The above quote touches me directly with the essence of what it is I ask my heart to do. How do I open to the sorrow of tragedy by death affecting thousands, and still hold to the conviction that this crisis presents an opportunity for change, for waking up to “horrible beauty “of the universe as it is? Each of us probably has had a straight arrow aimed at the heart as this crisis continues.
Was it the story of the woman giving birth to her first child who cannot have her husband attend her in the hospital? Was it the death of a parent that could not be shared with their loved ones? Was it the loss of a home that a young family can no longer afford because they lost their non-essential jobs?
I was struck last night when my friend, who has lived in Italy for the past two years, sent me an email. She left Italy for a workshop she was going to lead in the States, just four days before they locked the country down. Fortunately, a client loaned her a summer home to stay in as, of course, the workshop was subsequently cancelled. My friend told me of photographs that a photographer from her village had taken, of army convoy trucks arriving in the small city of Bergamo to cart away the three hundred bodies of those who had perished in one day.
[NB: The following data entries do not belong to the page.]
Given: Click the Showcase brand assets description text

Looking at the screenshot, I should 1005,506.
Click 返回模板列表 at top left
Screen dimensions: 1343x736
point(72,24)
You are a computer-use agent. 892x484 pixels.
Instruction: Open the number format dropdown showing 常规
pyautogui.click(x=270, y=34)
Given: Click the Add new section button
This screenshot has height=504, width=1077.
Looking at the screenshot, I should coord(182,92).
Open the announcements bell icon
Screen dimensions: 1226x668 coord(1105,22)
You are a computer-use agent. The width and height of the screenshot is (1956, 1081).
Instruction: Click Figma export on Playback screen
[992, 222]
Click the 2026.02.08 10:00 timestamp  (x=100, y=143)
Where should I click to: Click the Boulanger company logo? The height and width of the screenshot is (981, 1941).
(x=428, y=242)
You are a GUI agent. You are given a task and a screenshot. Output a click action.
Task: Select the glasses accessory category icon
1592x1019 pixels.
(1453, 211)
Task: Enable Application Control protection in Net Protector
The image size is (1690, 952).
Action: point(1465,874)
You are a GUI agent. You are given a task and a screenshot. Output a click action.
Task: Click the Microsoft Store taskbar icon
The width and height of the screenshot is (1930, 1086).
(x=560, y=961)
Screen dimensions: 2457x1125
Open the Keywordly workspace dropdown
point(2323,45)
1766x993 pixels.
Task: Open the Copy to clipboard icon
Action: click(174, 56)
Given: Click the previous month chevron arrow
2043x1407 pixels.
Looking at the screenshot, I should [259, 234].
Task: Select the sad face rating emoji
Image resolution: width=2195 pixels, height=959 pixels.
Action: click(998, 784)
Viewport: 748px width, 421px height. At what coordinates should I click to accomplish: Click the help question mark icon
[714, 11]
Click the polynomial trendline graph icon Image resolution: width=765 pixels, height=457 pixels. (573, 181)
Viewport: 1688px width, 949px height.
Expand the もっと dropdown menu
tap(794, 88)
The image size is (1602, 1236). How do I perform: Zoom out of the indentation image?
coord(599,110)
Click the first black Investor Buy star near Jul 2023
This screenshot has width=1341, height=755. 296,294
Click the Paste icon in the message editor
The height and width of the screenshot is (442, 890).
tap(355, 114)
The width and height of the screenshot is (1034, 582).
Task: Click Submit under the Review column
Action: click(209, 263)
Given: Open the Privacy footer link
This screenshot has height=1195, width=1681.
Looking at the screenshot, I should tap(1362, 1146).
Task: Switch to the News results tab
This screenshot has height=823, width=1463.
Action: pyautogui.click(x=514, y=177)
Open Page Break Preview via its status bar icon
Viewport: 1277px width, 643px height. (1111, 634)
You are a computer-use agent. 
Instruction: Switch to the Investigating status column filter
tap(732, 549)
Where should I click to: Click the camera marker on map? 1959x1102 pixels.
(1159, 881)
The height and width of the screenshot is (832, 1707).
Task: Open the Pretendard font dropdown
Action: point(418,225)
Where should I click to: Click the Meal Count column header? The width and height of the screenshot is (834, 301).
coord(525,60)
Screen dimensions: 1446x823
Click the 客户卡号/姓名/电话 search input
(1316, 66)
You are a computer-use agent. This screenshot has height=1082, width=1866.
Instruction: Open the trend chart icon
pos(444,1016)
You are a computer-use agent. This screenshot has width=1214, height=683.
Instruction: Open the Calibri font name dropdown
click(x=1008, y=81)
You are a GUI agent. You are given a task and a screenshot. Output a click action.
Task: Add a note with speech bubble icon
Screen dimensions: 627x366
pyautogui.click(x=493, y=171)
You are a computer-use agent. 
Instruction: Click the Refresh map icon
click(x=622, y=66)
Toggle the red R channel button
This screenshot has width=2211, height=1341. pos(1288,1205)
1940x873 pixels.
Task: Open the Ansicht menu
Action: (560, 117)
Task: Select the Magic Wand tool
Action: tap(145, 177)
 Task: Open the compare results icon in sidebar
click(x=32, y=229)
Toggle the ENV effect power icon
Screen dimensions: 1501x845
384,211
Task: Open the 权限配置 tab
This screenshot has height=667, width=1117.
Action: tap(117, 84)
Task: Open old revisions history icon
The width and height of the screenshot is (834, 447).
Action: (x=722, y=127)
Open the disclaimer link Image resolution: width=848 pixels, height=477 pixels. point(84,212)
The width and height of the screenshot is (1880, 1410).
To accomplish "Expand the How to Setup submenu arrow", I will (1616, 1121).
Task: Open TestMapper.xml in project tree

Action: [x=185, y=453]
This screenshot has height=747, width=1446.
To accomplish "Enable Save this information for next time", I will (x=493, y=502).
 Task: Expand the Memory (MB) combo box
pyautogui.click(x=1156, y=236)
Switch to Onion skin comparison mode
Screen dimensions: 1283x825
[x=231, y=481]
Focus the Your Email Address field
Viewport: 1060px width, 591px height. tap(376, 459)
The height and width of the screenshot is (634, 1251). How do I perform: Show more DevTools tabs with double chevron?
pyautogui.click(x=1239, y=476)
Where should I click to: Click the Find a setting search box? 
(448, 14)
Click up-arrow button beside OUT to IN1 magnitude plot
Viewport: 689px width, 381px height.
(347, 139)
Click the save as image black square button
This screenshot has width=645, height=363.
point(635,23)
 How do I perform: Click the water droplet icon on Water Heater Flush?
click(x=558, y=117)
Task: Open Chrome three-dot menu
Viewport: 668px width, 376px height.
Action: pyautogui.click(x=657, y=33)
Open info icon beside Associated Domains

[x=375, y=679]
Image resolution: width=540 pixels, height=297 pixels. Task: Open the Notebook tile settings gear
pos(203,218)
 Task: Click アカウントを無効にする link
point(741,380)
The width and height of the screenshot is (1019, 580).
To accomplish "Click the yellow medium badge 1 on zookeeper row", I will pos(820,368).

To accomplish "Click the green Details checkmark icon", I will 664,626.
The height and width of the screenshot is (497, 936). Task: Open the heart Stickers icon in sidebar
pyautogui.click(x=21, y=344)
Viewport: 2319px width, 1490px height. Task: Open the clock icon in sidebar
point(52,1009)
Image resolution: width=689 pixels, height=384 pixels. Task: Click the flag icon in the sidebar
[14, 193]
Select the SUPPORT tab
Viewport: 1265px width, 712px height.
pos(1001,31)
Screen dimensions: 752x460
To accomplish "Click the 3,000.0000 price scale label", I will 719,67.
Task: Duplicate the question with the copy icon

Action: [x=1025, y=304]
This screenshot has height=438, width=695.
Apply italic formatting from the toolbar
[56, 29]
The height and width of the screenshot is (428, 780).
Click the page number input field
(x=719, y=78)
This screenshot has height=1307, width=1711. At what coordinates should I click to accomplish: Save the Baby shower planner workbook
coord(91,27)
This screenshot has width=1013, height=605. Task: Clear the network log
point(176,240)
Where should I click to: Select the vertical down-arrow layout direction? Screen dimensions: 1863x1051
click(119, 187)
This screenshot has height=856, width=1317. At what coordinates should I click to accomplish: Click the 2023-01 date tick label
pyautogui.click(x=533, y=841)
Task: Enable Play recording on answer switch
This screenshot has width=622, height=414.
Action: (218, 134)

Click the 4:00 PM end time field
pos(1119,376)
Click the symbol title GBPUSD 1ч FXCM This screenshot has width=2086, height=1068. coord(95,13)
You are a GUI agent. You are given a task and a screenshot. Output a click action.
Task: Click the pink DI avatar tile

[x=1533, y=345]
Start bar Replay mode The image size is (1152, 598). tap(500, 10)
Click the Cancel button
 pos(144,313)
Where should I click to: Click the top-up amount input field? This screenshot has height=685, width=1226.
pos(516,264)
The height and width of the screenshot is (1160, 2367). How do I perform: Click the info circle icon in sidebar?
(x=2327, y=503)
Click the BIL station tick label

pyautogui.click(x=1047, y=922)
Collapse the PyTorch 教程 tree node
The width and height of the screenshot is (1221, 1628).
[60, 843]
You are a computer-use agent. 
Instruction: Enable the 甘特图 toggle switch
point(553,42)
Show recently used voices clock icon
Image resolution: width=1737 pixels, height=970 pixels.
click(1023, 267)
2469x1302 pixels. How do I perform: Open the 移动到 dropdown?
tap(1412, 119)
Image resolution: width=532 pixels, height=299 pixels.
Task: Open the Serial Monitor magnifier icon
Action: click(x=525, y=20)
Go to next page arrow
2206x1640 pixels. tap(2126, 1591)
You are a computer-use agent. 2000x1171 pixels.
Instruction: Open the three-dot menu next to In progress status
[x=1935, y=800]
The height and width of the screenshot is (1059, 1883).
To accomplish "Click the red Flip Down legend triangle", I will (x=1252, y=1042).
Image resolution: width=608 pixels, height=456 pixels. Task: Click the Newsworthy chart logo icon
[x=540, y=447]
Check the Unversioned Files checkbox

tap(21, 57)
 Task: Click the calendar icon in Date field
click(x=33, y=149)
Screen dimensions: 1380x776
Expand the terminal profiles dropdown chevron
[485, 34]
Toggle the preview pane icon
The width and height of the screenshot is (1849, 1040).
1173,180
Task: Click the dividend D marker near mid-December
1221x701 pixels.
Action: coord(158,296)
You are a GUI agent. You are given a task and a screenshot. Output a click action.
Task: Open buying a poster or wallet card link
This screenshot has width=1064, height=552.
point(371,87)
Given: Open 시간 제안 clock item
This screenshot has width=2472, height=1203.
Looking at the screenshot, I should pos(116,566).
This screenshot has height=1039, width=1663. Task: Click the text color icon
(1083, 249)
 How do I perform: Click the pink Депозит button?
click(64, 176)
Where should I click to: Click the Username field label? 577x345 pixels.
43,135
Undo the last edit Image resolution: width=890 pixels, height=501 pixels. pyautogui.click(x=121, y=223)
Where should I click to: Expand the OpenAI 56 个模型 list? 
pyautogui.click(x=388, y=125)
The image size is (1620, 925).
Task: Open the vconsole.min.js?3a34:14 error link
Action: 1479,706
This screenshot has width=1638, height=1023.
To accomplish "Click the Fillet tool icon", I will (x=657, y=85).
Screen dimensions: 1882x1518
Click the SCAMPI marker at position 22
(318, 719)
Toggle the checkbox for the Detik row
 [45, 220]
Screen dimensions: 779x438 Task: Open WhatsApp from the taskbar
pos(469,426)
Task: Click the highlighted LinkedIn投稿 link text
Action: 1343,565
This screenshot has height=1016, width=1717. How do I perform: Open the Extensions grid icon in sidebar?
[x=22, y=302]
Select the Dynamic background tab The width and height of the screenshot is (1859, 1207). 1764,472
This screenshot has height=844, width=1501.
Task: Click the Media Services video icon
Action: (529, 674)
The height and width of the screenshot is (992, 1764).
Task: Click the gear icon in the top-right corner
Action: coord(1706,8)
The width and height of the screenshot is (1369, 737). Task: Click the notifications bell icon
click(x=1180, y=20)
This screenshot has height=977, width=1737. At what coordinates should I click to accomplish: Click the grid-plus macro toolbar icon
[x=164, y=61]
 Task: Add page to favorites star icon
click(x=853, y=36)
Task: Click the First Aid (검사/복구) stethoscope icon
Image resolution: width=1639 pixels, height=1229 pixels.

When I think of thousands dying all around the world, people get reduced to statistics in my mind. Three hundred souls I can imagine more easily- too easily. It would account for a majority of the residents in my current community of Kendal. I wept for Bergamo, for Italy, for America, Manhattan, my own county in Ohio and those three hundred deaths and countless stories of loss, multiplied over and over again. We are learning to say, Yes! to our broken hearts, making space for active compassion to take root. Laughter for what the soul has found is yet to arise for me today.